Listen to a narration of this feature article read by the author.

When does outright fiction become folklore? Is there even a difference? Is a hoax always just a hoax — a prank, a prank — and lies just lies? Can they transcend, and what happens if they do?

Suppose we dumped them all into a blender, folklore, pranks and lies, and let it spin. What would we get?

In Mineral Point, WI, it’s a vampire that emerges.

The Story Begins

It’s March 30, 1981, just two days out from All Fools’ Day. A police officer on his usual patrol passes by the cemetery gates and, shining his light in, spots something. At first, the officer suspects a prankster or someone mentally ill, as they’re dressed like Dracula. But as he enters the cemetery, he fears that what’s caught in his beam isn’t quite a person at all.

The thing’s tall, over six feet, and uglier than anything the officer’s ever seen. It runs as the officer approaches, and it’s fast. The officer gives chase but has difficulty keeping up, himself a tall, athletic man. The thing navigates the dark cemetery with ease, and the officer can only watch as the creature clears the cemetery fence in a single leap, escaping into the rural Wisconsin countryside.

Over the next few days, people all over town will report seeing what has been dubbed a vampire. It leers from dark alleys, jumping out to scare passersby. The police write off these reports as nothing more than pranksters poking fun at the officer, reveling in April Fool’s tomfoolery. But the officer from the night before swears his account and the thing he saw are no jokes.

And that’s the story of the Mineral Point Vampire.

If you grew up in Wisconsin in the 80s or 90s, you probably heard a version not too dissimilar from the account above, just as I did at recess in the second grade. It’s a fairly accurate retelling of the supposed actual events.
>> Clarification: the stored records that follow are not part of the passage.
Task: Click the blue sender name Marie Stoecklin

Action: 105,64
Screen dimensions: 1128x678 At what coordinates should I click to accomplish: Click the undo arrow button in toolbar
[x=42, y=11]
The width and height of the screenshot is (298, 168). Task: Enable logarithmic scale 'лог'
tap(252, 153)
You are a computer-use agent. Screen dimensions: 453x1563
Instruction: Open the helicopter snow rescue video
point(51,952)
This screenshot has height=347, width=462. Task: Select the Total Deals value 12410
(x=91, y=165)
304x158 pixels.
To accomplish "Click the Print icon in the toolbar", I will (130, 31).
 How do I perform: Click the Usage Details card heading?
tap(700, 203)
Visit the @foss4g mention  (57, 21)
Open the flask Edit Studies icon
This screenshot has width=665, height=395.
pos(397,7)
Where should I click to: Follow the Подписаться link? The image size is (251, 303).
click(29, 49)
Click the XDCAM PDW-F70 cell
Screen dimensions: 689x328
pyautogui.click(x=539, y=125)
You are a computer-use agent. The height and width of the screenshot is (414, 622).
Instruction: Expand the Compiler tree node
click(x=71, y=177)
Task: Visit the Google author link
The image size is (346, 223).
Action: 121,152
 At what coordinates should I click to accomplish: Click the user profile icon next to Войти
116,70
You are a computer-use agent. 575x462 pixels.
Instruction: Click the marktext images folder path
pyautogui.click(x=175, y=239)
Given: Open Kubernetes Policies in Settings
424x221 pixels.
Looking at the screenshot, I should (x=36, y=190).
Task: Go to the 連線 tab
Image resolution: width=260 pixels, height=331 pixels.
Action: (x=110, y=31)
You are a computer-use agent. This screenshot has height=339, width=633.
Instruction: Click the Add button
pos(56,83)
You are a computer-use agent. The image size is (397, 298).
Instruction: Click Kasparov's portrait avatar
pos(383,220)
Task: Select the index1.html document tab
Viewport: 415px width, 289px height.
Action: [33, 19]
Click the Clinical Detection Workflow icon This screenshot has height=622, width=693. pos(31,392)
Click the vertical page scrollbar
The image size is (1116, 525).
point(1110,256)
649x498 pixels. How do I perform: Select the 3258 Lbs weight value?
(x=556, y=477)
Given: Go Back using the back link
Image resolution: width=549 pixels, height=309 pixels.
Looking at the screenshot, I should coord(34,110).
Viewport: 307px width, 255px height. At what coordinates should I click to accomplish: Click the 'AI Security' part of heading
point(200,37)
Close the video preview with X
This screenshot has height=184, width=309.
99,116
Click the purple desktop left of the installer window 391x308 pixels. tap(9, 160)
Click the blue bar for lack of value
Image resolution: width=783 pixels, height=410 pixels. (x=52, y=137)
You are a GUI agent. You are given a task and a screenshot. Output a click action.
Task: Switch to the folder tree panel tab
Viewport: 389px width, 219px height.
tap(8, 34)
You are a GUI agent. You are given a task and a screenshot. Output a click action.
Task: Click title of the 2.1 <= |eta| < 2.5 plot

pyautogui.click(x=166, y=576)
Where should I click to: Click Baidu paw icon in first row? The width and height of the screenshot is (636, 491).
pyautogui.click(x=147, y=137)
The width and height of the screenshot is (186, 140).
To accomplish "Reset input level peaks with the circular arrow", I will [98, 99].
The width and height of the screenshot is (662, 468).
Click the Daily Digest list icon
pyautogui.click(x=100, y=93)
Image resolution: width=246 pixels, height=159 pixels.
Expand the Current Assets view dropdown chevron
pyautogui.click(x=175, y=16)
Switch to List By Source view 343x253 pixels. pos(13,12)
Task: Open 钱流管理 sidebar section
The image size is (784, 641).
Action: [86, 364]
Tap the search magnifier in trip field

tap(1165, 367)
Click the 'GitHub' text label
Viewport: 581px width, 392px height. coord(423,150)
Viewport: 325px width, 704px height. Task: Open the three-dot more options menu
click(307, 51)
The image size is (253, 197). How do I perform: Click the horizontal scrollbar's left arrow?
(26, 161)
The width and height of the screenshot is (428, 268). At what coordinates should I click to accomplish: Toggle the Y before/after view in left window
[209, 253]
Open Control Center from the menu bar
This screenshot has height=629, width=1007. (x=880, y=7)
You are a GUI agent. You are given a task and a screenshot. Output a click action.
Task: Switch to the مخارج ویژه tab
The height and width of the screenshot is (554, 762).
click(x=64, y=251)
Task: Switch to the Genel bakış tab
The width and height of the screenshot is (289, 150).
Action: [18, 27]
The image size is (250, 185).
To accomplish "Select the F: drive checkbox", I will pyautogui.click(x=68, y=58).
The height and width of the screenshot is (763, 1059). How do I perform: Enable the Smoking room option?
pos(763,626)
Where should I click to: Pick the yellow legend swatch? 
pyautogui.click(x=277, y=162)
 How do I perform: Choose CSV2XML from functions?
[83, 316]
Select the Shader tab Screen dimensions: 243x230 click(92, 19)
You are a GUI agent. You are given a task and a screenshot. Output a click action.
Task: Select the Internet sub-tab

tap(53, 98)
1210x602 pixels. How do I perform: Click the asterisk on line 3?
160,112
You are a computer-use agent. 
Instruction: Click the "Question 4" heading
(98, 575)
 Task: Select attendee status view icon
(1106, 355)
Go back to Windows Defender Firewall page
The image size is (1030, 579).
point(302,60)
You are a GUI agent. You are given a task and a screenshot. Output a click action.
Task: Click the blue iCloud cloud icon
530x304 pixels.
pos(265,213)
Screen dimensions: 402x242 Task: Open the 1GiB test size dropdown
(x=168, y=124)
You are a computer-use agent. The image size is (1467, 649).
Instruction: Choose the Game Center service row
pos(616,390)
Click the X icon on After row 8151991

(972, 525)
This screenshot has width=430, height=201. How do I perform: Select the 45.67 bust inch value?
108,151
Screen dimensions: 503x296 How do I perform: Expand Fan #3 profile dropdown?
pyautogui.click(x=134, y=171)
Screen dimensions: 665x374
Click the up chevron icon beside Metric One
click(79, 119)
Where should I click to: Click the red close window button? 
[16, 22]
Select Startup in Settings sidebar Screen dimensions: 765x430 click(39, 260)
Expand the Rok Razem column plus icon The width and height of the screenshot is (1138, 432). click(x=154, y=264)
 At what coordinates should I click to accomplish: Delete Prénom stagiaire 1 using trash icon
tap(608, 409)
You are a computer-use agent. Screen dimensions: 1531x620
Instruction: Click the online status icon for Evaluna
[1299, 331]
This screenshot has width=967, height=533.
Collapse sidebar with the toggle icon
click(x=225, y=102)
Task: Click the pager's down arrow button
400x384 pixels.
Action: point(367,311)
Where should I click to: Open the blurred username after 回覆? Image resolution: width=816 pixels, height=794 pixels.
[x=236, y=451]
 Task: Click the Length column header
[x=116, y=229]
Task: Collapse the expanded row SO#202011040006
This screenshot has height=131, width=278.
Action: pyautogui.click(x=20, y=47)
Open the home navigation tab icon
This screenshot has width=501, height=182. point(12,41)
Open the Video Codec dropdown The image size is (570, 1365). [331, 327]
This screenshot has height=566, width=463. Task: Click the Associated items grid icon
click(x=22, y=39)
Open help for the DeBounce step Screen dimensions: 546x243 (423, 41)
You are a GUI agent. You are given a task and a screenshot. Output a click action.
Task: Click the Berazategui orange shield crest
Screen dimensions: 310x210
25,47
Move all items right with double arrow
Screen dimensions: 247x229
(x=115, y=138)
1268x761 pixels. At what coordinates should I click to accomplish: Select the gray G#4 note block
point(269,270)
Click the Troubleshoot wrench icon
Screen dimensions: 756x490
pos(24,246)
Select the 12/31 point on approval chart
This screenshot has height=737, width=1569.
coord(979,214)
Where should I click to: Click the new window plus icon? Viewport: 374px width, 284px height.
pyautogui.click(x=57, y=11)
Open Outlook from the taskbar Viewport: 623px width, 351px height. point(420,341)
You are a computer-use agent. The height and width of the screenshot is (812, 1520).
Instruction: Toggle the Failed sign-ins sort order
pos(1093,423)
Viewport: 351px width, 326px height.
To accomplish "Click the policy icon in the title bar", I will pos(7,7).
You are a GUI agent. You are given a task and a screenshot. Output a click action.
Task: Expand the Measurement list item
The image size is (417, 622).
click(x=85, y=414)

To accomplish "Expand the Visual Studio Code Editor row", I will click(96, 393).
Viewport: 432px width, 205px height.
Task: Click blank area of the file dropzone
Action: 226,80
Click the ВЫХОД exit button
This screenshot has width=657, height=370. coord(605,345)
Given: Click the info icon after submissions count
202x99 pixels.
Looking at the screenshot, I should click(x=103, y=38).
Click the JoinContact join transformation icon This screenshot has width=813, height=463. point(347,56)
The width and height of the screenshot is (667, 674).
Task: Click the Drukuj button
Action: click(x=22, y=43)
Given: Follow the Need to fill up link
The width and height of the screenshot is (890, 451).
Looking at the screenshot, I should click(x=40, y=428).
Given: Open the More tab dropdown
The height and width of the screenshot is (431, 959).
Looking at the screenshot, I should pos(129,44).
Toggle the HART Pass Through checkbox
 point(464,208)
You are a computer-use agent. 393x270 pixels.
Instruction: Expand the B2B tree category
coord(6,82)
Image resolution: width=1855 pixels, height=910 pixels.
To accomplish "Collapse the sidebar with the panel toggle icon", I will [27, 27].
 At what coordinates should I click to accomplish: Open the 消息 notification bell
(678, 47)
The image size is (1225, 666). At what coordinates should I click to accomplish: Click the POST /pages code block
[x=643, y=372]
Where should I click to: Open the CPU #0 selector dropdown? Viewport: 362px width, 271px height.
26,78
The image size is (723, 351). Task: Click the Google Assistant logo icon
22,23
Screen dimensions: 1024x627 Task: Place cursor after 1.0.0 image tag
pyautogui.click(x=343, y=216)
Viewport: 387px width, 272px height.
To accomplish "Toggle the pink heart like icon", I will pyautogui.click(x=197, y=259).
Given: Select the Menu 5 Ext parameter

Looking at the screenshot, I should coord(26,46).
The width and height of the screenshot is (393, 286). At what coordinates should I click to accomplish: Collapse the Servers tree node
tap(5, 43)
Truth Is (Not) Stranger Than Fiction

The story was first printed in the newspapers on Thursday, April 2, 1981. Police officer Jon Pepper is the person who encountered the vampire. However, the story doesn’t quote Pepper directly, instead citing Lt. Bill Trott. The Capital Times details the encounter in an article titled “Mineral Point’s ‘Vampire’ Gives Police Dracula-Sized Headache.”

“Pepper walked up to the guy and asked what he was doing. The caped figure, standing about 6 feet 5 inches tall, said nothing and started running. Trott said Pepper chased the would-be vampire for a while but lost him as he jumped over a 4-foot tall barbed wire fence and headed toward a pasture housing several angus bulls.” – The Capital Times, April 2, 1981.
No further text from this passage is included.